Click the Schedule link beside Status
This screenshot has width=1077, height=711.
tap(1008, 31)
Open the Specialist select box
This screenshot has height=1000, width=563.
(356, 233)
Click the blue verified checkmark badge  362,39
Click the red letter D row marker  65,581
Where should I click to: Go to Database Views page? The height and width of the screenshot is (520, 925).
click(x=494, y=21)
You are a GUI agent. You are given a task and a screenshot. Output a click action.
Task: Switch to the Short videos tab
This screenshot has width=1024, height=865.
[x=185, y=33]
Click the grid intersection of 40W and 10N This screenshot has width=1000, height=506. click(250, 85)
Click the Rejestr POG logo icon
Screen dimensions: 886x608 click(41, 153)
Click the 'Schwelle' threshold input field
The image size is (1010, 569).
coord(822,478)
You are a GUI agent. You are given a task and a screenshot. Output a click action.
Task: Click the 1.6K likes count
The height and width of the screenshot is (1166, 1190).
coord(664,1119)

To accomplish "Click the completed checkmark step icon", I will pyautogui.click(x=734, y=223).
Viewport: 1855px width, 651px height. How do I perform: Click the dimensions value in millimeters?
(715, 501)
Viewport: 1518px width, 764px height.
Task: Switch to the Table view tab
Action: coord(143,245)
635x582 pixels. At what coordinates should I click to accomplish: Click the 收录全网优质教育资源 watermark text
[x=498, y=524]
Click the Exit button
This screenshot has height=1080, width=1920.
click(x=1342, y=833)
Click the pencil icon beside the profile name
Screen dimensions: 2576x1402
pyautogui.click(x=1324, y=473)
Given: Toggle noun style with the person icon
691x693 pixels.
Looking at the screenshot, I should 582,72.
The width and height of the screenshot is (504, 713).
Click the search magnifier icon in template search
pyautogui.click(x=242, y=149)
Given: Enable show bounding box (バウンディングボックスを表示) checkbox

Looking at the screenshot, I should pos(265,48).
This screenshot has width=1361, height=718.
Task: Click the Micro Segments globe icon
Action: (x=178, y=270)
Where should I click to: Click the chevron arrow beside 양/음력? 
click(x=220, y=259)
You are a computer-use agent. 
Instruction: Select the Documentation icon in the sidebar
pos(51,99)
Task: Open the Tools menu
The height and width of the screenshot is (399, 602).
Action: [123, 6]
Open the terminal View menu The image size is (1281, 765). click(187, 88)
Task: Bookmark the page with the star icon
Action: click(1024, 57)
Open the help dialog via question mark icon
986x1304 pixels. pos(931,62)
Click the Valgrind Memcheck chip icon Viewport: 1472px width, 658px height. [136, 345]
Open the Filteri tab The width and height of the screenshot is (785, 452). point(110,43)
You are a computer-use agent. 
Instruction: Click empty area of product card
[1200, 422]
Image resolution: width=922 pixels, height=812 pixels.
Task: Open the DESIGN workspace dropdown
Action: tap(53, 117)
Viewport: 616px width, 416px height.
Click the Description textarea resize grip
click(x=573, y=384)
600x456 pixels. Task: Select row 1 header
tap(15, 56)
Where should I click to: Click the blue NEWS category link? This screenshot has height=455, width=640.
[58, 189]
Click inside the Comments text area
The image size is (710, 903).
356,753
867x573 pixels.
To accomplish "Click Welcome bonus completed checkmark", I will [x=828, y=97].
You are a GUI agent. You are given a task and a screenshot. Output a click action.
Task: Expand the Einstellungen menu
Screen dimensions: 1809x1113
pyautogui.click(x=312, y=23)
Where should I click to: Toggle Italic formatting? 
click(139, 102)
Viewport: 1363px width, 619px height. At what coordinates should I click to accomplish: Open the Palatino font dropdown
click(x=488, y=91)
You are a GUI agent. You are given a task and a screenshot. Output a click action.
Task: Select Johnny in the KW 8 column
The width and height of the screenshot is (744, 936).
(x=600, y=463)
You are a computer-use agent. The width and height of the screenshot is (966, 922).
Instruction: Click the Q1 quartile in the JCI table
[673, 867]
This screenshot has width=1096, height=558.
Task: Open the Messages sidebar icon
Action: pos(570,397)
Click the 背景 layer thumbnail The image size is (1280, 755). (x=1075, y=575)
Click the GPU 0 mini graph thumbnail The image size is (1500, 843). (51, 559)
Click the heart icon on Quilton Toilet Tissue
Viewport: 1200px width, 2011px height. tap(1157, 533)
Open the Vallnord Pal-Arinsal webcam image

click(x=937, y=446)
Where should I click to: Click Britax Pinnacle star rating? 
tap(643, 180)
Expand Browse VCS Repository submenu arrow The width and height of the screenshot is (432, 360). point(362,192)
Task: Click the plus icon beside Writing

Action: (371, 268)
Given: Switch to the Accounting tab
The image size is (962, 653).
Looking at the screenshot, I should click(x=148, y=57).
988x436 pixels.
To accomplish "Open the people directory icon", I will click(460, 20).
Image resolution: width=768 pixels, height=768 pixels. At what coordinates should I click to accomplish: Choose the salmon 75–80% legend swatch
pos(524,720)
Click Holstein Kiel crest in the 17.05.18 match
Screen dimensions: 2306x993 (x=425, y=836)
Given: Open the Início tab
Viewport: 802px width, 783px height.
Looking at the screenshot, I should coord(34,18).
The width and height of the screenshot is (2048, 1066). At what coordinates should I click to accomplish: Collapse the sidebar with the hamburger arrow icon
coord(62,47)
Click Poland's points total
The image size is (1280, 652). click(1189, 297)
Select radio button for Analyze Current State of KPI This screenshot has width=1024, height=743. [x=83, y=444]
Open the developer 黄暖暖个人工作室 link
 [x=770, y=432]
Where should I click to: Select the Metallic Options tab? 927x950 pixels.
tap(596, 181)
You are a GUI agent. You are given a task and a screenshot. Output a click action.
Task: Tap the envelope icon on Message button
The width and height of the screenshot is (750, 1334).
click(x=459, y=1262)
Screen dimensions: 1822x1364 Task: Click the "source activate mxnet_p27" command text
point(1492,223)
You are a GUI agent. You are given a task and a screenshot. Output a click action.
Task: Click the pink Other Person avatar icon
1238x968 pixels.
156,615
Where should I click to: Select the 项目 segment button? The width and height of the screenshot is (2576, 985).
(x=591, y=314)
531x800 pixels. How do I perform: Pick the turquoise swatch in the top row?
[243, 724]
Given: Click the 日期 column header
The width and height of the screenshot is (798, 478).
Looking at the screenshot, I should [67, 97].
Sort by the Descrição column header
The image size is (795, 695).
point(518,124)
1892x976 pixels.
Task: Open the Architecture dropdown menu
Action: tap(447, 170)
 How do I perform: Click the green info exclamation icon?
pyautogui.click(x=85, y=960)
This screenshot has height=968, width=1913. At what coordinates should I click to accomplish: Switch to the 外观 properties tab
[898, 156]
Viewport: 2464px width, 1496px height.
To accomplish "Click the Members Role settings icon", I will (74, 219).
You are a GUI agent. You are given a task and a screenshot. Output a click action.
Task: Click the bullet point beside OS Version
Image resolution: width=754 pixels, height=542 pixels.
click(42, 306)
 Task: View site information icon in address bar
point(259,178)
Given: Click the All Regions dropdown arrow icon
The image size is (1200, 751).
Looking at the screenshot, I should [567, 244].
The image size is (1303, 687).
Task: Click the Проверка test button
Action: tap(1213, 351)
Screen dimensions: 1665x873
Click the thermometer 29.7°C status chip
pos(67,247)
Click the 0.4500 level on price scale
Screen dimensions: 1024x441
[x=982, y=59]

> **Your task**:
Return a word-for-word copy of the lines above from the one holding "Where should I click to: Select the 项目" through the one holding "Given: Click the 日期 column header", with both of them included and nothing besides.

> **Output for this exercise**:
Where should I click to: Select the 项目 segment button? The width and height of the screenshot is (2576, 985).
(x=591, y=314)
531x800 pixels. How do I perform: Pick the turquoise swatch in the top row?
[243, 724]
Given: Click the 日期 column header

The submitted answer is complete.